» **DESCRIÇÃO DA TAREFA**: Transcreva na íntegra, sem nenhuma alteração, o trecho sobre a renda básica apresentado abaixo.

----- TRECHO FORNECIDO -----

11 Agosto 2017
A ideia de garantir uma renda básica a todos tem muitos defeitos evidentes, mas uma virtude soberana: incorpora o princípio de que todo cidadão é um membro valioso da sociedade e tem o direito de compartilhar de sua prosperidade coletiva.
Essa convicção vem movendo pensadores radicais há 500 anos, desde que o argumento foi proposto inicialmente por Sir Thomas More, em "Utopia". A ideia voltou a ecoar em nossa era, dada a preocupação com a erosão dos padrões de vida, com a concentração de riqueza e com a possível ameaça de desemprego em massa causado pela mudança tecnológica.
O comentário é de John Thornhill, colunista e editor de inovação do Financial Times, publicado por Financial Times e reproduzido por Folha de S. Paulo, 09-08-2017.

----- REGISTROS -----

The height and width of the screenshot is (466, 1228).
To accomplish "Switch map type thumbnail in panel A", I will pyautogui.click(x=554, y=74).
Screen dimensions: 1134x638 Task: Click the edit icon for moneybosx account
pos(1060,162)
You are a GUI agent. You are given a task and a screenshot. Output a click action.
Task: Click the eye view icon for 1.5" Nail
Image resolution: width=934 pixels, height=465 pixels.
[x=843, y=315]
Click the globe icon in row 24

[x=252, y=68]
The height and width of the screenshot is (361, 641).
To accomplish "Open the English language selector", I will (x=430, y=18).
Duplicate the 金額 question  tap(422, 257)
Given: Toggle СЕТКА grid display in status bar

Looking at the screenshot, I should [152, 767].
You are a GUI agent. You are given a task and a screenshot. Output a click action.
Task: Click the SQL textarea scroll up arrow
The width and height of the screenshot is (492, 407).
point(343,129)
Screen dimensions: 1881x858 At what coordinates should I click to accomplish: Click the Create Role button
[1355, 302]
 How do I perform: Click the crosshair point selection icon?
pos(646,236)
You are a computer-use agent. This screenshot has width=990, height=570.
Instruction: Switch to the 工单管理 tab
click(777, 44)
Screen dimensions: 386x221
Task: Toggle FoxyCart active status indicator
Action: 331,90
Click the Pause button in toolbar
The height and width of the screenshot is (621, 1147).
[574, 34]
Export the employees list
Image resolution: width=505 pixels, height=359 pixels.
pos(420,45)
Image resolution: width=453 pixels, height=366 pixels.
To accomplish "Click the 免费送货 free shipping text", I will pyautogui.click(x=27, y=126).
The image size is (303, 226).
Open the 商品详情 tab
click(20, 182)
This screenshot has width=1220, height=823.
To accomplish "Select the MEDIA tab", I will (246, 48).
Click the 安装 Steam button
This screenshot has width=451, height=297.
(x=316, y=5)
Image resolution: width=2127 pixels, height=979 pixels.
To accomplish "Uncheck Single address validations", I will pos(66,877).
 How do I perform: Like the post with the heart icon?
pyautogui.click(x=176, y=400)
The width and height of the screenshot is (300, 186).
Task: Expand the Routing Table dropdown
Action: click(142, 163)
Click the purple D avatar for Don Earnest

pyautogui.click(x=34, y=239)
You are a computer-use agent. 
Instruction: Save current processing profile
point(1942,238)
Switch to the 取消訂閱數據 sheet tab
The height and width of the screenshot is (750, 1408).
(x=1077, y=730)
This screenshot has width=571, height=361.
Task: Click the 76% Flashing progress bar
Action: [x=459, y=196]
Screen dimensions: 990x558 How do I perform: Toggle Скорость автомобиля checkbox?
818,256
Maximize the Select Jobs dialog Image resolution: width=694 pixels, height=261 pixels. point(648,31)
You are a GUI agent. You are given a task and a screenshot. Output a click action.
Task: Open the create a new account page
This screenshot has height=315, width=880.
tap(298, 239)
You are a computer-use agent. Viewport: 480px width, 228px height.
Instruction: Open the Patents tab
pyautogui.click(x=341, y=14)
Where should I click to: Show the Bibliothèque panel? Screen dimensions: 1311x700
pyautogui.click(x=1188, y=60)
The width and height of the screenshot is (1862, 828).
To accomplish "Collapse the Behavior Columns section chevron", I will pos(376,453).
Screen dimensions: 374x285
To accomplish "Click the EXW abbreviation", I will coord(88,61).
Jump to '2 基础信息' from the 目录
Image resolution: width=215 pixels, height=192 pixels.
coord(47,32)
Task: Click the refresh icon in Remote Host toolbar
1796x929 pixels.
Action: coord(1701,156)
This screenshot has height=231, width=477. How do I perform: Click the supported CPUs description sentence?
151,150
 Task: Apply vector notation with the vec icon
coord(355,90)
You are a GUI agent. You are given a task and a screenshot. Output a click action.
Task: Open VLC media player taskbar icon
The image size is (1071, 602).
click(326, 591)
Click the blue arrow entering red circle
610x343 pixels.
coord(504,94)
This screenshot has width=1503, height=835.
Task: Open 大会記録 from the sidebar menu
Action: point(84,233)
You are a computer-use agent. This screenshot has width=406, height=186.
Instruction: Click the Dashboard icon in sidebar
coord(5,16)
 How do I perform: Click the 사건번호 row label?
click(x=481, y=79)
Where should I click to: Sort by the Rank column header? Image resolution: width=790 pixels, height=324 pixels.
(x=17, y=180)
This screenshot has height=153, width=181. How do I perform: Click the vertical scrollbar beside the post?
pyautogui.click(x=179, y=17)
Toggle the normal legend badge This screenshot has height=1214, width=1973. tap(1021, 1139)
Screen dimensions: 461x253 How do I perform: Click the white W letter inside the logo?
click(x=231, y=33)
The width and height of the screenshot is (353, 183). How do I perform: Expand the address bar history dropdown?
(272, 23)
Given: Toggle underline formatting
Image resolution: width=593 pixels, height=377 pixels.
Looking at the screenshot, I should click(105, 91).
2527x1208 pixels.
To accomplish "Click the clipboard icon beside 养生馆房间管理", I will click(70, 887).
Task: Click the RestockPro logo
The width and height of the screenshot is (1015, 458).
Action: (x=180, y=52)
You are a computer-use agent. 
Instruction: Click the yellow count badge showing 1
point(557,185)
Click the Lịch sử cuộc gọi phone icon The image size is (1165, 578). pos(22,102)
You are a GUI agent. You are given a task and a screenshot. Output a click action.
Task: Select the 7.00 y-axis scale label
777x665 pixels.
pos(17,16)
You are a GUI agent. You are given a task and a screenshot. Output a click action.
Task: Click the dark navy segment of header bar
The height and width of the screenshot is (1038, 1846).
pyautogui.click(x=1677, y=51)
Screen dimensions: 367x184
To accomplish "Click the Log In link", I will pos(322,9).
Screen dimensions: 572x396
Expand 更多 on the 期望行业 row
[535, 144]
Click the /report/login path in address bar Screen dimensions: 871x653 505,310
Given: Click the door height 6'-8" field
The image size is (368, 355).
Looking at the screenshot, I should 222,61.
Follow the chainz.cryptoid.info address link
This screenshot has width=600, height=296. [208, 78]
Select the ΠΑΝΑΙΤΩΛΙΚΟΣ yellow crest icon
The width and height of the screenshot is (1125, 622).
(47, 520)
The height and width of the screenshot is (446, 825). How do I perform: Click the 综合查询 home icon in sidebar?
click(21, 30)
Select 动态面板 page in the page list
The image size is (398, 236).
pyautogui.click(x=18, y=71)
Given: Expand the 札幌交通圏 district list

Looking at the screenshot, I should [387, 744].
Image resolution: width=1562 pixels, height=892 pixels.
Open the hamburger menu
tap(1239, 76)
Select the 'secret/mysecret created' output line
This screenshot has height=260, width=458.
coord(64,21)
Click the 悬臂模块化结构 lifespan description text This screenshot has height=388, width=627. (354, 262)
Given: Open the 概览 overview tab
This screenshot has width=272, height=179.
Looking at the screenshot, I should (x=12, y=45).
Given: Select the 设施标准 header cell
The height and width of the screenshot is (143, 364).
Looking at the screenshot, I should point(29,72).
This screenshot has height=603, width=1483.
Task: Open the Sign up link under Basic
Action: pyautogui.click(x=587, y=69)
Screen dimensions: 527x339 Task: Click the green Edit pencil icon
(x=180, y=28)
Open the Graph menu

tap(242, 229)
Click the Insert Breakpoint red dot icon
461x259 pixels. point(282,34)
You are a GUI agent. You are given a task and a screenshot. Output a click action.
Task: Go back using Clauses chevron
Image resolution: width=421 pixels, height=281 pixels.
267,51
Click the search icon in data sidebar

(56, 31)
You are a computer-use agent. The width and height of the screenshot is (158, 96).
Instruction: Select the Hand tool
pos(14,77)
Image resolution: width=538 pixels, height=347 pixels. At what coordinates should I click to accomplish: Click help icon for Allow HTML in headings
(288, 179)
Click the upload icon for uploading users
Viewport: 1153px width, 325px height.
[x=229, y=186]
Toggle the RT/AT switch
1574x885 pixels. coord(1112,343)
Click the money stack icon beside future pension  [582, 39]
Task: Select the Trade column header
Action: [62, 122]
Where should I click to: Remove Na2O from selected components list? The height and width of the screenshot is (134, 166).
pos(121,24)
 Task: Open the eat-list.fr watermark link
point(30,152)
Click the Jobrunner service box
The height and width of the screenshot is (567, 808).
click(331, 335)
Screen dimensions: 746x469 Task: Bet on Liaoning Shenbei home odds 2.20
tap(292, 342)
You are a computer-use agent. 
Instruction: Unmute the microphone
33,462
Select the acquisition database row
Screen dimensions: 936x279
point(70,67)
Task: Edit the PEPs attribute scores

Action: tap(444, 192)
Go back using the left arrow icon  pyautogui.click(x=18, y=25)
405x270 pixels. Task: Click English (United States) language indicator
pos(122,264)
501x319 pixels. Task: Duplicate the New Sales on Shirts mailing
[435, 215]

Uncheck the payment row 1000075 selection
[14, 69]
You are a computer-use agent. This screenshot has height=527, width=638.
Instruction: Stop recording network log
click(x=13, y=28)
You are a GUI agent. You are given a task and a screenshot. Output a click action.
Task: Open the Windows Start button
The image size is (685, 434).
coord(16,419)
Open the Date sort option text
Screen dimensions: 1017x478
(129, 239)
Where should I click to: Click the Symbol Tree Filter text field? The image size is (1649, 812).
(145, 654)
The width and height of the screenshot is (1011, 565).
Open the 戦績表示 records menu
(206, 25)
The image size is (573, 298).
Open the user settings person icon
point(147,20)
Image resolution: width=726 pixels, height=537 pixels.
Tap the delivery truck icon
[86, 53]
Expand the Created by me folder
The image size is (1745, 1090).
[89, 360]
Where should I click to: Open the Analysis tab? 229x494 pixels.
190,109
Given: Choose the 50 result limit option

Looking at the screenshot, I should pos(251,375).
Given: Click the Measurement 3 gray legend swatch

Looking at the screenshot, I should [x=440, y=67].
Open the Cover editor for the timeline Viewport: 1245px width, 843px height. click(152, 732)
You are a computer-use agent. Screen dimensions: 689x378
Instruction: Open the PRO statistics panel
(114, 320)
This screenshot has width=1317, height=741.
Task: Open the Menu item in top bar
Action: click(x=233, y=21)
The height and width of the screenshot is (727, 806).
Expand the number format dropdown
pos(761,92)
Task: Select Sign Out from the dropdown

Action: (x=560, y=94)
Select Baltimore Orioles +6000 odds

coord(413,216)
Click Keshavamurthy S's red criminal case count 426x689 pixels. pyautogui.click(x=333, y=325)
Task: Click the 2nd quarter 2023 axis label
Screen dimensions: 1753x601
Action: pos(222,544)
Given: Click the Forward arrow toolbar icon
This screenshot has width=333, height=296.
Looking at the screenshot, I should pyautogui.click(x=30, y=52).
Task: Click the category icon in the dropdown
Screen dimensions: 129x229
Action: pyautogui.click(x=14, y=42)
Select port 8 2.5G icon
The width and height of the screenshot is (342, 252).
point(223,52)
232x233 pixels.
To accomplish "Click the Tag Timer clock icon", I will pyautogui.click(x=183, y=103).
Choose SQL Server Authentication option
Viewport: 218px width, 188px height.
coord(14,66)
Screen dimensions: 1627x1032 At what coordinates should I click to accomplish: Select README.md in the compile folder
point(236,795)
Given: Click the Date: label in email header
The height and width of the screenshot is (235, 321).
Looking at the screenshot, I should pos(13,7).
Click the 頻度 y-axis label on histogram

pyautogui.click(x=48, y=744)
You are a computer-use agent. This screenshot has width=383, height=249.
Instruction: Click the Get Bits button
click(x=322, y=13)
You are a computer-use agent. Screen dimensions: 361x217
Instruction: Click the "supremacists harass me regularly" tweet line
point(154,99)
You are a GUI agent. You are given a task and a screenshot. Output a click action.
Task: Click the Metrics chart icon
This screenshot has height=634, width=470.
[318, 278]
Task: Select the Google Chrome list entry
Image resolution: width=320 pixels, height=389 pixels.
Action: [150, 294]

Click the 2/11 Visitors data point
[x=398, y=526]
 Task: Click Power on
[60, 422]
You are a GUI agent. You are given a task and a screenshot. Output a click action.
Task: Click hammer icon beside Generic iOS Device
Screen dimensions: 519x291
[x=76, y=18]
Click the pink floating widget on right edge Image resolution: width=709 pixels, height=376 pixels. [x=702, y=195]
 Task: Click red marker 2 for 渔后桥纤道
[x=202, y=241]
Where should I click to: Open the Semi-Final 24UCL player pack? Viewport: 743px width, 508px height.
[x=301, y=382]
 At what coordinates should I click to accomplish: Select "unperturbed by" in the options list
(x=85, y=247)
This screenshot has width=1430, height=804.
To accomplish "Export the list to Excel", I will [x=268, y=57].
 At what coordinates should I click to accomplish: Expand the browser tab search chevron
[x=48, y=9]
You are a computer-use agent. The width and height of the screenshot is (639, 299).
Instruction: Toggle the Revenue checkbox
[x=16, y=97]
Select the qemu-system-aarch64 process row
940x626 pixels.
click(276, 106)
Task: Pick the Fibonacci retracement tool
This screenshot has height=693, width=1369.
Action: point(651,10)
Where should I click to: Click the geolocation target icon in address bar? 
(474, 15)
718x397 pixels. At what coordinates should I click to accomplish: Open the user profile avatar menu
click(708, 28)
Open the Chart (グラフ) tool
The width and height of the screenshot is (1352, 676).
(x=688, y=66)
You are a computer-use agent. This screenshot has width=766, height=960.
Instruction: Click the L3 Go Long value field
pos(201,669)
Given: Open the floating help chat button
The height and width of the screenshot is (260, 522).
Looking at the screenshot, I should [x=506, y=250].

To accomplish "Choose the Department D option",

-----

» **RESPOSTA COMPLETA**:
11 Agosto 2017
A ideia de garantir uma renda básica a todos tem muitos defeitos evidentes, mas uma virtude soberana: incorpora o princípio de que todo cidadão é um membro valioso da sociedade e tem o direito de compartilhar de sua prosperidade coletiva.
Essa convicção vem movendo pensadores radicais há 500 anos, desde que o argumento foi proposto inicialmente por Sir Thomas More, em "Utopia". A ideia voltou a ecoar em nossa era, dada a preocupação com a erosão dos padrões de vida, com a concentração de riqueza e com a possível ameaça de desemprego em massa causado pela mudança tecnológica.
O comentário é de John Thornhill, colunista e editor de inovação do Financial Times, publicado por Financial Times e reproduzido por Folha de S. Paulo, 09-08-2017.